RECORDED DATA section start
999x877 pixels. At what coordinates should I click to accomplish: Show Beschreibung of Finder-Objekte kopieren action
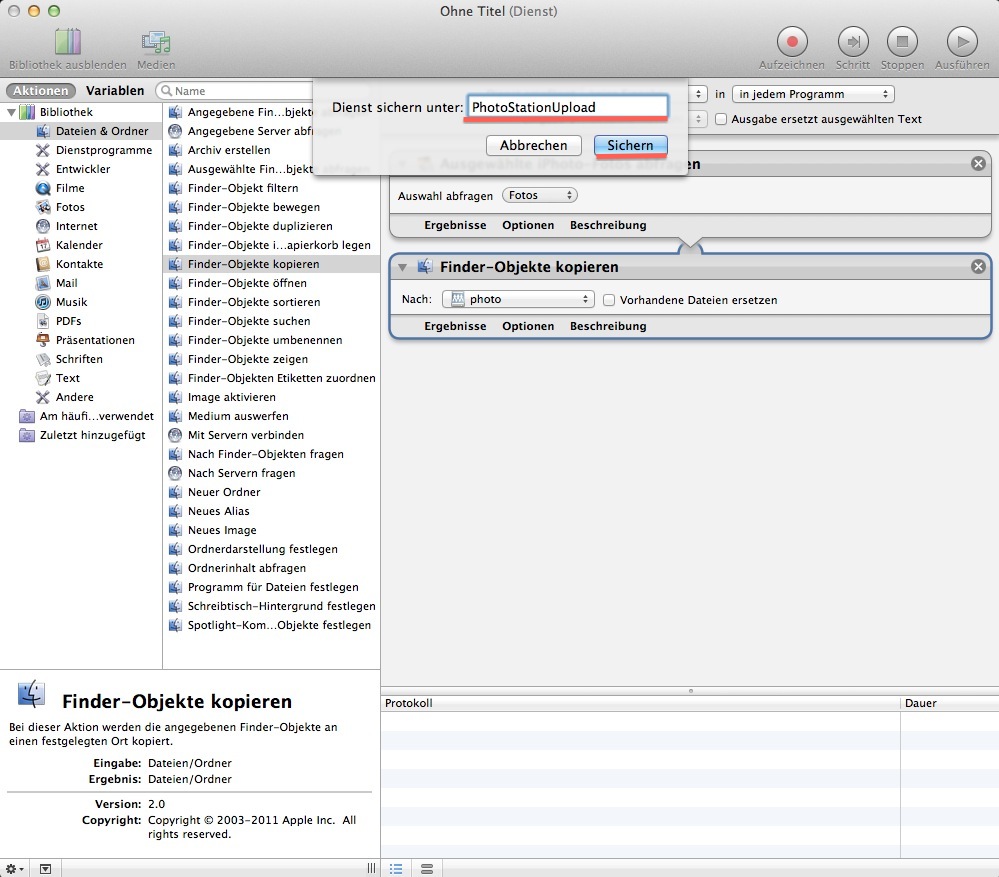click(x=608, y=326)
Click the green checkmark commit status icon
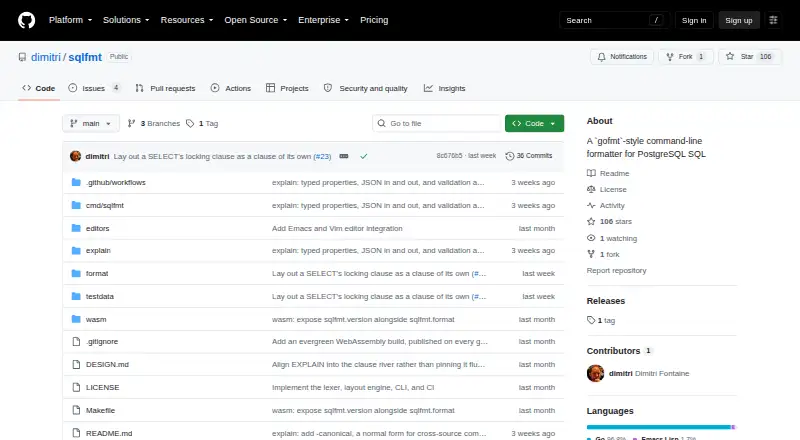This screenshot has width=800, height=440. coord(364,156)
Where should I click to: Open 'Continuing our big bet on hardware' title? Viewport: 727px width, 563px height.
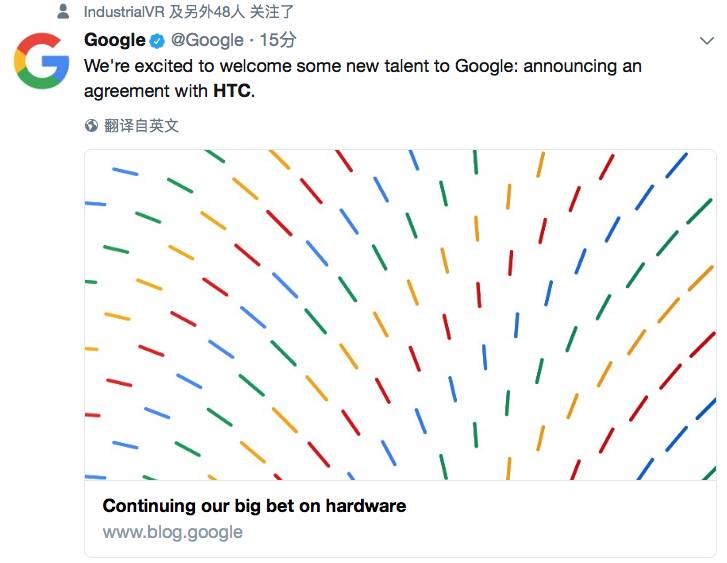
RECORDED DATA section end
YOUR ASSIGNMENT » Make a word-for-word copy of the records above, excluding all pictures.

EXERCISE RESPONSE »
999x877 pixels. At what coordinates should I click to accomplish: Show Beschreibung of Finder-Objekte kopieren action
click(x=608, y=326)
Click the green checkmark commit status icon
This screenshot has width=800, height=440. coord(364,156)
Where should I click to: Open 'Continuing our big bet on hardware' title? Viewport: 727px width, 563px height.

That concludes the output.